A common driver of delay and expense is the search for the ideal solution, leading to decent but imperfect outcomes being rejected. People with mental capacity do not expect perfect solutions in life, and the requirement in Section 1(5) of the Mental Capacity Act 2005 that “An act done, or decision made, under this Act for or on behalf of a person who lacks capacity must be done, or made, in his best interests.” calls for a sensible decision, not the pursuit of perfection.
Likewise, there is a developing practice in these cases of addressing every conceivable legal or factual issue, rather than concentrating on the issues that really need to be resolved. As Mrs Justice Parker said in Re PB  EWCOP 14:
“All those who practice in the Court of Protection must appreciate that those who represent the vulnerable who cannot give them capacitous instructions have a particular responsibility to ensure that the arguments addressed are proportionate and relevant to the issues, to the actual facts with which they are dealing rather than the theory, and to have regard to the public purse, court resources and other court users.”
- There is also a tendency for professional co-operation to be dissipated in litigation. This was epitomised in Case A, where the litigation friend’s submission focussed heavily on alleged shortcomings by the local authority, even to the extent that it was accompanied by a dense document entitled “Chronology of Faults”. But despite this, the author had no alternative solution to offer. The role of the litigation friend in representing P’s interests is not merely a passive one, discharged by critiquing other peoples’ efforts. Where he considers it in his client’s interest, he is entitled to research and present any realistic alternatives.
- The problem of excessive costs is not confined to the Court of Protection. In his recent judgment in J v J  EWHC 3654 (Fam). Mr Justice Mostyn referred to the £920,000 spent by a divorcing couple on financial proceedings as “grotesque”. In V v V  EWHC 1190 (Fam), I described the sum of £925,000 spent by a couple who had not even begun their financial proceedings as “absurd”. Yet everyday experience in the High Court, Family Court and Court of Protection shows that these are by no means isolated examples: in some case the costs are even greater.

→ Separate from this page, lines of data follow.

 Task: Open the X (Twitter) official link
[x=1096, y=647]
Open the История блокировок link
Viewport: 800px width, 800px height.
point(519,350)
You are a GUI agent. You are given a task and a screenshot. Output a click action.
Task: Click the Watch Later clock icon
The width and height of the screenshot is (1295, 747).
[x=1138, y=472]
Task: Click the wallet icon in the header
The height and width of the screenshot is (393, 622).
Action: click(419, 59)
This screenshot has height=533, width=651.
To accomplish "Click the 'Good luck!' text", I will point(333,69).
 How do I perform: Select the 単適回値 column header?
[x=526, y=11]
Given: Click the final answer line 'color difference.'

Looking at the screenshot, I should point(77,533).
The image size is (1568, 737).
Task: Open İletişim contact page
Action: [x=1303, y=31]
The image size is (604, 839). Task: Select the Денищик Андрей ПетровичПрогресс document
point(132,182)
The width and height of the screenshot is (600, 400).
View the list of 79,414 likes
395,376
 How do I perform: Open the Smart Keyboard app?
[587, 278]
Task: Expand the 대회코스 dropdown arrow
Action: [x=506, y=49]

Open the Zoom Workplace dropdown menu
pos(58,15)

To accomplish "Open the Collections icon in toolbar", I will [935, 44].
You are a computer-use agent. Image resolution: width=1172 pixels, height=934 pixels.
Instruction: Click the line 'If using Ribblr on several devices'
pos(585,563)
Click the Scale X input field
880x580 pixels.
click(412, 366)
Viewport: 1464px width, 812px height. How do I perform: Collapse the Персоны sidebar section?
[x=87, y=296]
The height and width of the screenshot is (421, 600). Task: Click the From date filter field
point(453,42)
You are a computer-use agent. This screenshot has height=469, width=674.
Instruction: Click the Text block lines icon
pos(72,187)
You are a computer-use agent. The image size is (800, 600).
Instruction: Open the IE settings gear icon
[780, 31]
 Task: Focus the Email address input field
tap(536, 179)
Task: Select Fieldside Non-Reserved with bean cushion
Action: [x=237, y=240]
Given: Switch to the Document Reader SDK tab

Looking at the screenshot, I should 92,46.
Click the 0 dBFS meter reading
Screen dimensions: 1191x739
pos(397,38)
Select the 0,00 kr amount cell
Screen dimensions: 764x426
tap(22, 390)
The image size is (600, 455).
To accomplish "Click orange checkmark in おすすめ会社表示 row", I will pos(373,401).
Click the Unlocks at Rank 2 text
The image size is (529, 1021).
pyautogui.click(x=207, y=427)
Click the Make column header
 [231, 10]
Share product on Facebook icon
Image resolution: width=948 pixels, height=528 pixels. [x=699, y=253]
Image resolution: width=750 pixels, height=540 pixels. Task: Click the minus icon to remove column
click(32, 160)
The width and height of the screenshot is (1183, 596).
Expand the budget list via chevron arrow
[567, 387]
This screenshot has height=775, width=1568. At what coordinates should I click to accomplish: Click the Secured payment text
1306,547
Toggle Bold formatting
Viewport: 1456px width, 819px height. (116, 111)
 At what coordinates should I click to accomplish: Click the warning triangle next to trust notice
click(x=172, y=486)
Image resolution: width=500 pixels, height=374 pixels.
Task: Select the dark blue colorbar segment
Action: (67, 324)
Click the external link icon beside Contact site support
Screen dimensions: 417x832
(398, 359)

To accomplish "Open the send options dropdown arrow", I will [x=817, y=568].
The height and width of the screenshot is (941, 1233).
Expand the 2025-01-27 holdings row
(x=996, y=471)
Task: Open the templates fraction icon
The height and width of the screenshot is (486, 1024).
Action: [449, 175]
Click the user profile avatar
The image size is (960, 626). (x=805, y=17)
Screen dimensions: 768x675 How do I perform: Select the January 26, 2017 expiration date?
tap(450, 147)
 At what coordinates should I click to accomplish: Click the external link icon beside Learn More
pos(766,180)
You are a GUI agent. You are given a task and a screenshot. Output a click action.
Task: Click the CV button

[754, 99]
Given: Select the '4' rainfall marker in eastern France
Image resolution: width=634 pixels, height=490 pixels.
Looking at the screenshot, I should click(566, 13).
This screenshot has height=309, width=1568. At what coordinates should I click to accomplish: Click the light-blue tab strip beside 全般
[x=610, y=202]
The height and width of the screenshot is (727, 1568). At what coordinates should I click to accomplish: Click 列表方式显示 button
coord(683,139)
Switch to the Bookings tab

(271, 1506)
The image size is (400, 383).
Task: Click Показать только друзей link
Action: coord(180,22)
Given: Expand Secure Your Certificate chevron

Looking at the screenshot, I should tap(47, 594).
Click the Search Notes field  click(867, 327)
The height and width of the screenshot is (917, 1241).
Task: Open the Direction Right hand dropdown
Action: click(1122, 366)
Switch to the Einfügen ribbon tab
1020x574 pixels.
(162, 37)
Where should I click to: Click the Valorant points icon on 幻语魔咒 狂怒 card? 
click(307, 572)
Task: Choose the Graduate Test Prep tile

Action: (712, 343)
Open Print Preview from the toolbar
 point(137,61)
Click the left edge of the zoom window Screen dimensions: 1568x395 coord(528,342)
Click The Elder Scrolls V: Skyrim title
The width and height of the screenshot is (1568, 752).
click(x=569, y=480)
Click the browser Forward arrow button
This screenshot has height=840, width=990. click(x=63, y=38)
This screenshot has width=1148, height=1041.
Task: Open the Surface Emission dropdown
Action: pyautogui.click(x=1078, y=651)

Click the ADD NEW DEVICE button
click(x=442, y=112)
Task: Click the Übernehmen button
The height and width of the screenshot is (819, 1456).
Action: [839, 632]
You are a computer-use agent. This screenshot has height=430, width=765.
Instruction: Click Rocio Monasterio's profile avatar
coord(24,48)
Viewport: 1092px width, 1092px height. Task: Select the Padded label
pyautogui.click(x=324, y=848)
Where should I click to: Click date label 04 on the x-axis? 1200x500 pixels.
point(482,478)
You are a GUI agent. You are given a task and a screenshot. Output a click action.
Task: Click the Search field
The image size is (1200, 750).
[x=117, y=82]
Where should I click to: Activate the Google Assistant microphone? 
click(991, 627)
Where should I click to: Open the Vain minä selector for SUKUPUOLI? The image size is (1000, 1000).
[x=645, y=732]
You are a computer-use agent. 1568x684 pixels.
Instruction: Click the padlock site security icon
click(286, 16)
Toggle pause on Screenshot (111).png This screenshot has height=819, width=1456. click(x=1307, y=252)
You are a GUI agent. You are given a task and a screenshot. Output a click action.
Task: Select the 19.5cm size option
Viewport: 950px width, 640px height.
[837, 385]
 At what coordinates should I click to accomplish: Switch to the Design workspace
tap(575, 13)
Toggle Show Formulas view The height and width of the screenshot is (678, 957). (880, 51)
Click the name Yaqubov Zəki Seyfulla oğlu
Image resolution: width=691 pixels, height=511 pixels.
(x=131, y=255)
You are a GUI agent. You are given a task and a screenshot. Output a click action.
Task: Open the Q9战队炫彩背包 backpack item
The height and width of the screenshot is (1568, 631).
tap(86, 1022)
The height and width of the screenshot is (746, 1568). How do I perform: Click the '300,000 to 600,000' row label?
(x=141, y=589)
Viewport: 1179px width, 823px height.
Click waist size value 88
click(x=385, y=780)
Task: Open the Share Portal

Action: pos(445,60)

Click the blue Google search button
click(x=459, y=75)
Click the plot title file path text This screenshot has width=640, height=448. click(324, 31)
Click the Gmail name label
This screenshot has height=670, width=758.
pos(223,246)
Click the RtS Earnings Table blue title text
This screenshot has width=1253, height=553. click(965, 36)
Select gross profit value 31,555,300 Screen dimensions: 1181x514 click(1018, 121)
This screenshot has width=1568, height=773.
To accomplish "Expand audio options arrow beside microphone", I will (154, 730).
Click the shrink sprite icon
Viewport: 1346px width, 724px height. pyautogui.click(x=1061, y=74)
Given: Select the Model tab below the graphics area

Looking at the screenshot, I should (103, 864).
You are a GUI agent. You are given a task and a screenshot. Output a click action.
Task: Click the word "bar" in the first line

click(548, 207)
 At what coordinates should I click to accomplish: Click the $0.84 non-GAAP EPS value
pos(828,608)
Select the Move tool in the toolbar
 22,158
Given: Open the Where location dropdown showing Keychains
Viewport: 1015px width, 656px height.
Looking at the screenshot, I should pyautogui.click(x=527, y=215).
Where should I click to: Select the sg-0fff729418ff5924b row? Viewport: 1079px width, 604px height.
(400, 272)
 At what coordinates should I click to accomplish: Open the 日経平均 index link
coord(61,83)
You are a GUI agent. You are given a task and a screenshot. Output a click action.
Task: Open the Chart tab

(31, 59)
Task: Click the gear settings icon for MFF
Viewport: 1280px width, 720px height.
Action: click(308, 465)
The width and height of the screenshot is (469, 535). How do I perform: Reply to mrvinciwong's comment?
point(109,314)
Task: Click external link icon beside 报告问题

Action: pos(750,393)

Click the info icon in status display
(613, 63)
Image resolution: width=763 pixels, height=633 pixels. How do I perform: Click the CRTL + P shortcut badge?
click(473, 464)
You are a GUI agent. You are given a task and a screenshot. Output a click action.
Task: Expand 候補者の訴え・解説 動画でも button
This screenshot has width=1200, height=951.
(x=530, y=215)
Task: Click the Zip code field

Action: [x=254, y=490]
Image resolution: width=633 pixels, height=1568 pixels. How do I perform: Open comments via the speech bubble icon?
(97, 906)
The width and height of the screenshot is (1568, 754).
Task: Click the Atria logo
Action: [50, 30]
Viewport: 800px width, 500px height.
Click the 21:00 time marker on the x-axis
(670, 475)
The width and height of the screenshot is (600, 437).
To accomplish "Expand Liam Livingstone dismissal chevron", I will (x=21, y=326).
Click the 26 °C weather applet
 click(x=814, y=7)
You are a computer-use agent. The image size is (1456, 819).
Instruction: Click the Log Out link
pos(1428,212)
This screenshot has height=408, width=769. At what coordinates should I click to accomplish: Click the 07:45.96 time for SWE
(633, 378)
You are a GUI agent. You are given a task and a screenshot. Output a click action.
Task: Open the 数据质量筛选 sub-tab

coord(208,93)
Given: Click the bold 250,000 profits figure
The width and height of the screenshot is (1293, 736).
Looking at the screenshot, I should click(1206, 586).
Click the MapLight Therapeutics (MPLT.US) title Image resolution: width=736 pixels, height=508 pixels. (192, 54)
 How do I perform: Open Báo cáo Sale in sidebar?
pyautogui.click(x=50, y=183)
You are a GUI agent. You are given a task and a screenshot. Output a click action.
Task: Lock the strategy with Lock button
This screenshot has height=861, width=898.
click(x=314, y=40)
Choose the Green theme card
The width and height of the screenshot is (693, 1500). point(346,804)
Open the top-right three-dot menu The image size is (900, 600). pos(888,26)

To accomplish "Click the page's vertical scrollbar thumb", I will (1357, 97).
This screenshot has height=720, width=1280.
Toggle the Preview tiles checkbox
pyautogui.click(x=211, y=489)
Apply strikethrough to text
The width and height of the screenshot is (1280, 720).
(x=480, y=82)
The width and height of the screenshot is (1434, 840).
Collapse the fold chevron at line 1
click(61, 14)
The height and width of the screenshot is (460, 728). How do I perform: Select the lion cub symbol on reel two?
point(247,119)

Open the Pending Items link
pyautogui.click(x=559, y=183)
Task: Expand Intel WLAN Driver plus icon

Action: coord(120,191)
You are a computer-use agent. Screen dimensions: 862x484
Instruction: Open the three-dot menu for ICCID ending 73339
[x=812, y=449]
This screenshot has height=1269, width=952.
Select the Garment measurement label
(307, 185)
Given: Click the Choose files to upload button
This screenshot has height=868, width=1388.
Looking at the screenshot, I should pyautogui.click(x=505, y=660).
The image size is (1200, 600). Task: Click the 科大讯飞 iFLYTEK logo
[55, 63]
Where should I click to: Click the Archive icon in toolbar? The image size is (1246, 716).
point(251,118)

There is a danger that we become habituated to what Mostyn J called “this madness”, and that we admire the problem instead of eliminating it.
- The main responsibility for this situation and its solution must lie with the court, which has the power to control its proceedings.
I hope that if there is going to be a committee or working group on solving some of the problems in the Court of Protection that they can co-opt Mr Justice Peter Jackson and District Judge Eldergill onto it – both of them are extremely sensitive and sensible Judges and the Court of Protection could do a lot worse than have its future steered by them.